ALGEBRA 2 question!?

Question

Perform the following complex number multiplication and write the answer in standard form:

(3 - 2 i)(-2 - 4 i)

Answer 1

You need to use the "FOIL" method to solve this.
F=first (the 3 and the -2)
O=outside (the 3 and the -4i)
I=inside (-2i and -2)
L=last (-2i and -41)

F: 3 * -2 = -6
O: 3 * -4i = -12i
I: -2i * -2 = 4i
L: -2i * -4i = 8i^2

So.....
(3 - 2i)(-2 - 4i) = -6 -12i + 4i + 8i^2
= -6 - 8i + 8(-1)
= -14 - 8i

Answer 2

Using the FOIL (First, Outside, Inside, Last) you will expand the complex number.
(3-2i)(-2-4i)
First: 3(-2)=-6
Outside: 3(-4i)=-12i
Inside: -2i(-2)= 4i
Last: -2i(-4i)= 8i^2

then combine like terms

-6-8i+8i^2

recall that i^2=-1

-6-8i+8(-1)
-6-8i-8
-14-8i

your answer in standard form is

-14-8i

Answer 3

I love doing these... he he.
Use the foil method... which stands for the order that you can multiply to make sure you do them all.
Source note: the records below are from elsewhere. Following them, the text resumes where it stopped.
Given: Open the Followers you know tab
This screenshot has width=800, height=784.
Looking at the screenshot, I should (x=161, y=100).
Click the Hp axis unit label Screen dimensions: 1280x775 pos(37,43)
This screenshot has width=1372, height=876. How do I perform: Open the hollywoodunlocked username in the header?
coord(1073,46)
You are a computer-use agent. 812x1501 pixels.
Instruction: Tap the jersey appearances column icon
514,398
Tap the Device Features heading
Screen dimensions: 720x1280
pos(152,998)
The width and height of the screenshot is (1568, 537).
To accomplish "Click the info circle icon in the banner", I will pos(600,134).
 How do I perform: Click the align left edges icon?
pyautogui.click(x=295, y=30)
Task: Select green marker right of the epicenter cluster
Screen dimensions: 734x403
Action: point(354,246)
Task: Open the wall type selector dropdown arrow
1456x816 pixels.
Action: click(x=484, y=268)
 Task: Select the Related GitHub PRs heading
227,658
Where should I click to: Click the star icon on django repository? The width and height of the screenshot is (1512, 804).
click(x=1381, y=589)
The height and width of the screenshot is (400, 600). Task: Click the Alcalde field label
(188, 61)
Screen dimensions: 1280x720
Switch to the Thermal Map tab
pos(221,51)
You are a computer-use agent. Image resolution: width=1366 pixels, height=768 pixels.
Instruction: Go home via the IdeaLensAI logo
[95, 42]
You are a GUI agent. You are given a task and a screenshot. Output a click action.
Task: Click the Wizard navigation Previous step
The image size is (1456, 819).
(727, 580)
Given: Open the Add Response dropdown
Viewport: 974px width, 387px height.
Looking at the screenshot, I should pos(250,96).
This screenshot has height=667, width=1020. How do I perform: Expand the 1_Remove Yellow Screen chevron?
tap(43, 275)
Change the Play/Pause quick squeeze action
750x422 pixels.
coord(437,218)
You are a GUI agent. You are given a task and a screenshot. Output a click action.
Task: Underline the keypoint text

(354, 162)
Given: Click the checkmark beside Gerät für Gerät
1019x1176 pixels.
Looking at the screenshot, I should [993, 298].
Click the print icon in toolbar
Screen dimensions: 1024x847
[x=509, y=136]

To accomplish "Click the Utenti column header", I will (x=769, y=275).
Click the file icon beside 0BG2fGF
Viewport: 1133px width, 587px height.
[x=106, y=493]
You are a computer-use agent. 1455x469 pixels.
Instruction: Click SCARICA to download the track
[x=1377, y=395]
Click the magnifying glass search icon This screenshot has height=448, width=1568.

First Out Inner Last

(3-2i)(-2-4i)
F= -6
O= -12i
I= 4i
L= 8i^2

then add them all (i like to put the x^2 first then the x then the whole numbers)
8i^2 - 8i - 6

simplify by divided them all by 2
4i^2 - 4i - 3

Answer 4

= (3 - 2i) (- 2 - 4i)
= - 6 + 4i - 12i + 8i^2
= 8i^2 - 8i -6

Answer: 8i^2 - 8i - 6

Answer 5

(3 - 2 i)(-2 - 4 i)
<==>
-2(3 - 2i)(1 + 2i)
-2(3 + 6i - 2i - 4i^2)
we know that i^2 = -1, then
-2(3 + 4i + 4)
-2(4i + 7)

Answer 6

(3 - 2 i)(-2 - 4 i)
3(-2) + 3(-4i) + (-2i)(-2) + (-2i)(-4i)
-6 + (-12i) + 4i + 8i^2
-6 - 8i + 8(-1)
-6 - 8i - 8
-14 - 8i

Answer 7

(3 - 2 i)(-2 - 4 i)
=3(-2) + 3(-4i)-2i(-2)-2i(-4i)
=-6 -12i +4i +8i^2
=14 -8i

Answer 8

-14-8i

Answer 9

=-6 -8i+8i^2
=2-8i